Saved entries:
______
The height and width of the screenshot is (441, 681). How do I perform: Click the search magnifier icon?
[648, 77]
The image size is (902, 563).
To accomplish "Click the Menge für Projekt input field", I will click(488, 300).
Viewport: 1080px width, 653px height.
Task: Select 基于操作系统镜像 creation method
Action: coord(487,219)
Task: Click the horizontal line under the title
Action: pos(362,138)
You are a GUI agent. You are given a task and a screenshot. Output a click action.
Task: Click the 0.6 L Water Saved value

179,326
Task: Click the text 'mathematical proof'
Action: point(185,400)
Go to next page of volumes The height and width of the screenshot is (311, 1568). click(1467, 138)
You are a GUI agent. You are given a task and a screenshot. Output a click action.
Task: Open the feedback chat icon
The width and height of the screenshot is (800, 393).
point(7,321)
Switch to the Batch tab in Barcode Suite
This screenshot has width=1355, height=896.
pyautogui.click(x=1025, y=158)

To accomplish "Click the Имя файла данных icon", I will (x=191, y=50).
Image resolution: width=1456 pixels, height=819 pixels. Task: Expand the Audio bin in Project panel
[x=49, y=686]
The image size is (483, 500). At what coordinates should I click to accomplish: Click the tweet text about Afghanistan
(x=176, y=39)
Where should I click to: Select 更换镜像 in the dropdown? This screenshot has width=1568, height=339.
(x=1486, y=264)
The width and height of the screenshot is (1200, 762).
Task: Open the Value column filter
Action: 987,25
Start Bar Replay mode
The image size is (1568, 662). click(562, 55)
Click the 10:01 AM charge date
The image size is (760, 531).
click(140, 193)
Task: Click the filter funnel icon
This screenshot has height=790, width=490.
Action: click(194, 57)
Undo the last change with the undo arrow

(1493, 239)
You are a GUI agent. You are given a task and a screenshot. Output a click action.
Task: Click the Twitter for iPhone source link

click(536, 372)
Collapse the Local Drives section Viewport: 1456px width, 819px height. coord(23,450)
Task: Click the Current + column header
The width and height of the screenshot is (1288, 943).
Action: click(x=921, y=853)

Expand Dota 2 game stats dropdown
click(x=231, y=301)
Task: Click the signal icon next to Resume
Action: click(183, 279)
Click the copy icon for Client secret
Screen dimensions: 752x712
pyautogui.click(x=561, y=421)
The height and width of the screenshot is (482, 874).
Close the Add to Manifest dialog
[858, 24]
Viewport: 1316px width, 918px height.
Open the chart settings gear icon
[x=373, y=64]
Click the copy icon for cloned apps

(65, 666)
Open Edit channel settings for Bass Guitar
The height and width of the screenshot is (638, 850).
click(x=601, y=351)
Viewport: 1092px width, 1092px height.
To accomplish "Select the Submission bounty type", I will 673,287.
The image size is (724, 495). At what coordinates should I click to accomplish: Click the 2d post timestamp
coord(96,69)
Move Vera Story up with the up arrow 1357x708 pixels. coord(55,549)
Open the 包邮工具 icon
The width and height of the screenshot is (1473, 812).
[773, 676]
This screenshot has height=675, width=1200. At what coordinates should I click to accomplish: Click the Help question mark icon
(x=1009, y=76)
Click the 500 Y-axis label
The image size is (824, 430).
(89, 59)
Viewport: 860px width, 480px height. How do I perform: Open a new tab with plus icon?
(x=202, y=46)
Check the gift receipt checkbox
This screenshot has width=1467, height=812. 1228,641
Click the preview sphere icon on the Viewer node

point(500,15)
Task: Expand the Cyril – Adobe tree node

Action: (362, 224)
______
Task requirements: Rewrite the saved entries from the start of the records through the line that contains "Action: pos(362,138)", replacing "magnifier" with "magnifying glass" and leaving all else unchanged.

Answer to this exercise:
The height and width of the screenshot is (441, 681). How do I perform: Click the search magnifying glass icon?
[648, 77]
The image size is (902, 563).
To accomplish "Click the Menge für Projekt input field", I will click(488, 300).
Viewport: 1080px width, 653px height.
Task: Select 基于操作系统镜像 creation method
Action: coord(487,219)
Task: Click the horizontal line under the title
Action: pos(362,138)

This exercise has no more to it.